* THE PROBLEM *
Pull out every line with the word "computer" from the entries below.

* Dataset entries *
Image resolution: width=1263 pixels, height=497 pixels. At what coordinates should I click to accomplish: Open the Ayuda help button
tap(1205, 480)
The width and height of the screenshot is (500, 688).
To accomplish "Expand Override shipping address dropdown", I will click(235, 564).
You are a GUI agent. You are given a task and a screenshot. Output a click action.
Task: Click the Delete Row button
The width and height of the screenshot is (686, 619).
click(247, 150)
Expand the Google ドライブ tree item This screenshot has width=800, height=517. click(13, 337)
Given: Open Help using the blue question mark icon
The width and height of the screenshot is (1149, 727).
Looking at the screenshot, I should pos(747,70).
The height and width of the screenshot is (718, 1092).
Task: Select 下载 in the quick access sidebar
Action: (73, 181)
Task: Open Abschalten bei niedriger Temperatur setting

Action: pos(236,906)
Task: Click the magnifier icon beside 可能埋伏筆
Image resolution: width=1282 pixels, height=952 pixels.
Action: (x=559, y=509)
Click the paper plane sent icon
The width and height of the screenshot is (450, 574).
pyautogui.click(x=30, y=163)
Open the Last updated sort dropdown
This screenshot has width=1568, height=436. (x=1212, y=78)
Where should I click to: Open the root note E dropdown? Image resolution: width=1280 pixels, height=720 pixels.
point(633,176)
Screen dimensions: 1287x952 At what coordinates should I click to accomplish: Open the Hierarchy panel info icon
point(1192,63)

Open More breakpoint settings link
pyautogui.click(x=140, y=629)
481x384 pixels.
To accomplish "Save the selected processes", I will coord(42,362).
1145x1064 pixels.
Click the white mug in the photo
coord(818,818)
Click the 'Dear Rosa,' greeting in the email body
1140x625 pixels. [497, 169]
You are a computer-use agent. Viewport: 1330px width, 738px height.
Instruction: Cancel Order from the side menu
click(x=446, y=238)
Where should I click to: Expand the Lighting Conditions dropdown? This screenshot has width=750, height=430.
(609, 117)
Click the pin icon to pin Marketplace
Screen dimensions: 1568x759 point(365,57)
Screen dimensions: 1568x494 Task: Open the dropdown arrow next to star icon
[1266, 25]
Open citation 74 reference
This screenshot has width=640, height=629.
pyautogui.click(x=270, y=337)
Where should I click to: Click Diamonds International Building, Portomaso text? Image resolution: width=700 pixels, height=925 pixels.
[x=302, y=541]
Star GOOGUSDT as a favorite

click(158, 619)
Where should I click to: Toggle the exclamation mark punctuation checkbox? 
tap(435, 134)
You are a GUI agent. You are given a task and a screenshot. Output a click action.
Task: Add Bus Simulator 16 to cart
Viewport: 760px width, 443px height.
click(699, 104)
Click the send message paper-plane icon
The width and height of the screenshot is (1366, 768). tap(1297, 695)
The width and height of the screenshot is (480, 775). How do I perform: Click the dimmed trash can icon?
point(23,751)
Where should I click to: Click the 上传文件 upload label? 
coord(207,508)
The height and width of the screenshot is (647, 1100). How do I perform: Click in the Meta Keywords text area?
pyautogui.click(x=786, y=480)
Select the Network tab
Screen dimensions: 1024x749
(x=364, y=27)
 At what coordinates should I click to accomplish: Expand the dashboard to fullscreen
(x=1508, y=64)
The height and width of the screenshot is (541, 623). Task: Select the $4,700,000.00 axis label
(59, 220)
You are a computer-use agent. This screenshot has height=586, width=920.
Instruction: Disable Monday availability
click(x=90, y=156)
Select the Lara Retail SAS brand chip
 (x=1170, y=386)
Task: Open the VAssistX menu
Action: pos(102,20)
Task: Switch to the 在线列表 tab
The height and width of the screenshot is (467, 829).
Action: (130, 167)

* SOLUTION FOR THIS PROBLEM *
You are a computer-use agent. Viewport: 1330px width, 738px height.
You are a computer-use agent. This screenshot has height=586, width=920.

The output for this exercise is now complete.